PwBaseCalculations number of electron_maxstep is fixed and repeat the same simulation

AndresOrtegaGuerrero commented 1 year ago

When a calculation doesn't reach convergence within the number used in the workchain (80 steps) it does a similar restart. Repeating the same parameters , this could be up to 4 times. Perhaps at a second stage (restart) the workchain should just be kill to avoid repeating unsuccessful calculations. On the other hand, should we consider if the system might need some extra steps? Should the restart try to include 50% more steps and if it doesn't success should it kill the job?
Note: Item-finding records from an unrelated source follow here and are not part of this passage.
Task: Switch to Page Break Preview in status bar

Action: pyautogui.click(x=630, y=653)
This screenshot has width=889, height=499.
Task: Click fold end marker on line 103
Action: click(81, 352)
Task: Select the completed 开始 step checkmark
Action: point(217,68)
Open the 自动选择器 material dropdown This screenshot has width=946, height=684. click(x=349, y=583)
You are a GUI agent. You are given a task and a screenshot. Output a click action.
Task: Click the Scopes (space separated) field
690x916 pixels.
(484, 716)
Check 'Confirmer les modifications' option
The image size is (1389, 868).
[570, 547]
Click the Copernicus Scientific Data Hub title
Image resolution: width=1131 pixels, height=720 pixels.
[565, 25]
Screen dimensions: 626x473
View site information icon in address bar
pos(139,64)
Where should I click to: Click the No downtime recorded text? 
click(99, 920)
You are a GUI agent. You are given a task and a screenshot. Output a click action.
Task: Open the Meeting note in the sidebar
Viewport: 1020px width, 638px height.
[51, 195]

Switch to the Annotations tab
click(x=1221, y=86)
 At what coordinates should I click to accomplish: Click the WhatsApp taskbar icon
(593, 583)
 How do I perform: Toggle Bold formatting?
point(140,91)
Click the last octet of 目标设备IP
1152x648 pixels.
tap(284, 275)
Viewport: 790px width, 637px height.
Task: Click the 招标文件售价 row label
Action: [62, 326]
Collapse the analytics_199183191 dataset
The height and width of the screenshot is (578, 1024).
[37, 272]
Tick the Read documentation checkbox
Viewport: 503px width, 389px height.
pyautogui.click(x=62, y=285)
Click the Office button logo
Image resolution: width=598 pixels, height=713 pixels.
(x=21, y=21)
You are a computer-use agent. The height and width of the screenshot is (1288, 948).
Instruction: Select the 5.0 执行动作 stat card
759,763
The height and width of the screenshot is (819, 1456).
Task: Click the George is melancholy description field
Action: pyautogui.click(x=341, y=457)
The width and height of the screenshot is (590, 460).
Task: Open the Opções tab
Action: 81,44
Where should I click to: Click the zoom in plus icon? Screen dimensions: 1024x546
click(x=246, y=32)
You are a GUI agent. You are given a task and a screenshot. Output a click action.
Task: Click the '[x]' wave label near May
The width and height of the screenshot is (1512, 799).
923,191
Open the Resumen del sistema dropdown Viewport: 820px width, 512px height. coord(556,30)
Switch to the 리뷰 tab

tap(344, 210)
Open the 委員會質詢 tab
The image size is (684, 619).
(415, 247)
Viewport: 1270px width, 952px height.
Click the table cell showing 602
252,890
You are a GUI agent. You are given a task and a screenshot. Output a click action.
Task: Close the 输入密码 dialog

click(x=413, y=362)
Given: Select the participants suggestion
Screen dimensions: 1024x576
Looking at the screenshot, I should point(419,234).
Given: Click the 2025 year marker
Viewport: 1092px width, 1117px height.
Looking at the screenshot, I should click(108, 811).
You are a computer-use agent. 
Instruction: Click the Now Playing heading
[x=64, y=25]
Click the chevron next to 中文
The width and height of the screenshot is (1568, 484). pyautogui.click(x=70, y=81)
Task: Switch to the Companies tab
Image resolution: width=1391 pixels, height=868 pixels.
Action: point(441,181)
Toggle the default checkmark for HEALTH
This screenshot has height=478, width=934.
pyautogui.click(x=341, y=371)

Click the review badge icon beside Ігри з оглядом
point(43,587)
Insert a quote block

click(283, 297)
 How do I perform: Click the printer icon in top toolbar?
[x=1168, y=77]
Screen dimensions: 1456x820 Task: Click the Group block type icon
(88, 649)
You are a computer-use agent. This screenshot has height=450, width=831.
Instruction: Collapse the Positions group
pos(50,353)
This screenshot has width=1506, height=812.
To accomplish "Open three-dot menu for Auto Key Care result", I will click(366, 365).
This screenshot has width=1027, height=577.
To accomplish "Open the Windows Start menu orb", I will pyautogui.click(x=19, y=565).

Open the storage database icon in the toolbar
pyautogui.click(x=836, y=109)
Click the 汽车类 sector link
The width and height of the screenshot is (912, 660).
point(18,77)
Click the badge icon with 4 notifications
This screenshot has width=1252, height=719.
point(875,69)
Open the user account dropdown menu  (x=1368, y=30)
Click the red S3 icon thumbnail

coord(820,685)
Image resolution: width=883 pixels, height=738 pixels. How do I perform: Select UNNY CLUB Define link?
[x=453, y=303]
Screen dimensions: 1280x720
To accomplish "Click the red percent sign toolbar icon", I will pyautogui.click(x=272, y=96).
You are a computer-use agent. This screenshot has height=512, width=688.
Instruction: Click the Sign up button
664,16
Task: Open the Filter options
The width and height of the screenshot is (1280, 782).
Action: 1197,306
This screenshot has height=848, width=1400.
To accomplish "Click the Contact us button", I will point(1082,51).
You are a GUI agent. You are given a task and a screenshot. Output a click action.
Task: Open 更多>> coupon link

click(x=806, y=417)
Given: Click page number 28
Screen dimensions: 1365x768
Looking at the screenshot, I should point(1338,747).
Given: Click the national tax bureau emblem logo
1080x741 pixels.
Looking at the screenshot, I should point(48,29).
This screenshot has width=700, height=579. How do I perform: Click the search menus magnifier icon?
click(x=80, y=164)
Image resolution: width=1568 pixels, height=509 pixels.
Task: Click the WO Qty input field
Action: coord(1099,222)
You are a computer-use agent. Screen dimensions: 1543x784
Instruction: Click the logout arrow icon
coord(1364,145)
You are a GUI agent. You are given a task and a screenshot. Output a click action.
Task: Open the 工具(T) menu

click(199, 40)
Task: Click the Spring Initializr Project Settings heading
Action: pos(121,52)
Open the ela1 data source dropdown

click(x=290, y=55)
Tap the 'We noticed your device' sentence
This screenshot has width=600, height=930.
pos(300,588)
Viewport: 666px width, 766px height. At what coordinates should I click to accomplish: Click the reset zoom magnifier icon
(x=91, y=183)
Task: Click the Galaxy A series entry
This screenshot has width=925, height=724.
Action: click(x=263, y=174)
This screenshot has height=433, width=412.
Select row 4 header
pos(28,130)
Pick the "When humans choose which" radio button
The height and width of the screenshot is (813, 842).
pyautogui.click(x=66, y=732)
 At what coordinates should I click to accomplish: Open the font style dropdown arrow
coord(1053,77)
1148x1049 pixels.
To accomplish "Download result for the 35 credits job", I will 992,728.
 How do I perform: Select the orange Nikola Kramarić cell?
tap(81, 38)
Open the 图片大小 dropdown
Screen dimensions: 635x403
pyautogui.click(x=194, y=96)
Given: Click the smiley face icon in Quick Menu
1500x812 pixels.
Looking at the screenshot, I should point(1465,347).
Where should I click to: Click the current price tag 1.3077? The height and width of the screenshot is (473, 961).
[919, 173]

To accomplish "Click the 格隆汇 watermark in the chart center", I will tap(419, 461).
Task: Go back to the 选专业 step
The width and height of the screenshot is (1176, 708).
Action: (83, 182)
mbercx commented 1 year ago

Thanks for raising the issue @AndresOrtegaGuerrero! Note that in case the electronic convergence fails, the PwBaseWorkChain reduces the mixing_beta :

https://github.com/aiidateam/aiida-quantumespresso/blob/5d4a7d9405b757e2ecf65a72c1ee92aa2fb36a39/src/aiida_quantumespresso/workflows/pw/base.py#L559-L576

However, we have already discussed in the past that:

The current factor for reducing the mixing_beta is too high:

https://github.com/aiidateam/aiida-quantumespresso/blob/5d4a7d9405b757e2ecf65a72c1ee92aa2fb36a39/src/aiida_quantumespresso/workflows/pw/base.py#L32

Perhaps it only makes sense to try this once.

Increasing the number of electronic steps electron_maxstep might also be sensible, but perhaps only in case we see that the SCF is converging?

AndresOrtegaGuerrero commented 1 year ago

@mbercx I like the idea that it checks the output and it takes a decision upon the scf convergence and/change. But definitively to not do 4 times a restart that will end up in failure.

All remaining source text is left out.